● **Do this**
Please update the rows from the line with "571x439 pixels. At" through the last row, replacing "Minimize" with "Close" and leaving everything else unchanged. Return only those lines.

════════════════

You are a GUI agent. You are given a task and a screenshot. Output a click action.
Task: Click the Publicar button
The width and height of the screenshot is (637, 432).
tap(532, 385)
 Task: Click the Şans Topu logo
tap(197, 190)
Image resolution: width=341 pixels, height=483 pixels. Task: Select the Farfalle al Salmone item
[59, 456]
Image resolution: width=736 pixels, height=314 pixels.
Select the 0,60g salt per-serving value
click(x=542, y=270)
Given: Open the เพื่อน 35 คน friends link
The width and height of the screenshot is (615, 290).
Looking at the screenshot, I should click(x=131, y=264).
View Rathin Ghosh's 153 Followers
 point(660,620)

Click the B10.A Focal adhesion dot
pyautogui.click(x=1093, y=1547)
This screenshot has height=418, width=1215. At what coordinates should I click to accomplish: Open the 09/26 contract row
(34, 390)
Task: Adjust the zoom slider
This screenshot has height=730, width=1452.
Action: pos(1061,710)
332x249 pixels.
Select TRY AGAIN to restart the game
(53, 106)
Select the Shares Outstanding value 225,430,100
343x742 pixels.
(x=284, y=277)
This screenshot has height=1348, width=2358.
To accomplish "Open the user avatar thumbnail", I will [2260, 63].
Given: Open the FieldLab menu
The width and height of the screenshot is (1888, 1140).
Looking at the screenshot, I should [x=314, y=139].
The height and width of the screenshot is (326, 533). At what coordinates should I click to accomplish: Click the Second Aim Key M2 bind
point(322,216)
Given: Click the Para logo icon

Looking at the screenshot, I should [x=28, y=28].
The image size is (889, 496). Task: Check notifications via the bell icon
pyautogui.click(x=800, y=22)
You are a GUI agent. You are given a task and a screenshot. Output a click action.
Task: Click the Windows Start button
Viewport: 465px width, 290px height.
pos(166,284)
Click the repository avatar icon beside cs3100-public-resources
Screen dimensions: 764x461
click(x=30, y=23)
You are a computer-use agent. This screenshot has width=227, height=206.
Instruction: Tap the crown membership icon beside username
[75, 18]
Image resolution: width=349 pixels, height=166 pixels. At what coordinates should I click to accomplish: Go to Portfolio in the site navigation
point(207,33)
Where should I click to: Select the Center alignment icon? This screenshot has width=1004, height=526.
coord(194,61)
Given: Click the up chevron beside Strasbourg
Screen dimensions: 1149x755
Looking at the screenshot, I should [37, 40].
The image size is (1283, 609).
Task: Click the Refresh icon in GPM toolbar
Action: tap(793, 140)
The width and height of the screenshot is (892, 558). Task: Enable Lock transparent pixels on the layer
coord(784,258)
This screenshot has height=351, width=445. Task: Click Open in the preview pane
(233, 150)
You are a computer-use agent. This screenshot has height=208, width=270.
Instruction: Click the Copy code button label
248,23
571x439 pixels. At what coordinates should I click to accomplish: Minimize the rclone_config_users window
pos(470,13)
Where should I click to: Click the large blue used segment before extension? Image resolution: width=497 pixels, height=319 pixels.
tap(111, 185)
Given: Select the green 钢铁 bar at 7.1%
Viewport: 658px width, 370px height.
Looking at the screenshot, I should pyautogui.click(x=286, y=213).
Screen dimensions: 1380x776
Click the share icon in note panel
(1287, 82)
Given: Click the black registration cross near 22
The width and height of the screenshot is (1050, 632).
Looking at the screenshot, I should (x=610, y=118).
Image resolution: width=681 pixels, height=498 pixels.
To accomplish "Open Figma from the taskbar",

════════════════

● **The answer**
571x439 pixels. At what coordinates should I click to accomplish: Close the rclone_config_users window
pos(470,13)
Where should I click to: Click the large blue used segment before extension? Image resolution: width=497 pixels, height=319 pixels.
tap(111, 185)
Given: Select the green 钢铁 bar at 7.1%
Viewport: 658px width, 370px height.
Looking at the screenshot, I should pyautogui.click(x=286, y=213).
Screen dimensions: 1380x776
Click the share icon in note panel
(1287, 82)
Given: Click the black registration cross near 22
The width and height of the screenshot is (1050, 632).
Looking at the screenshot, I should (x=610, y=118).
Image resolution: width=681 pixels, height=498 pixels.
To accomplish "Open Figma from the taskbar",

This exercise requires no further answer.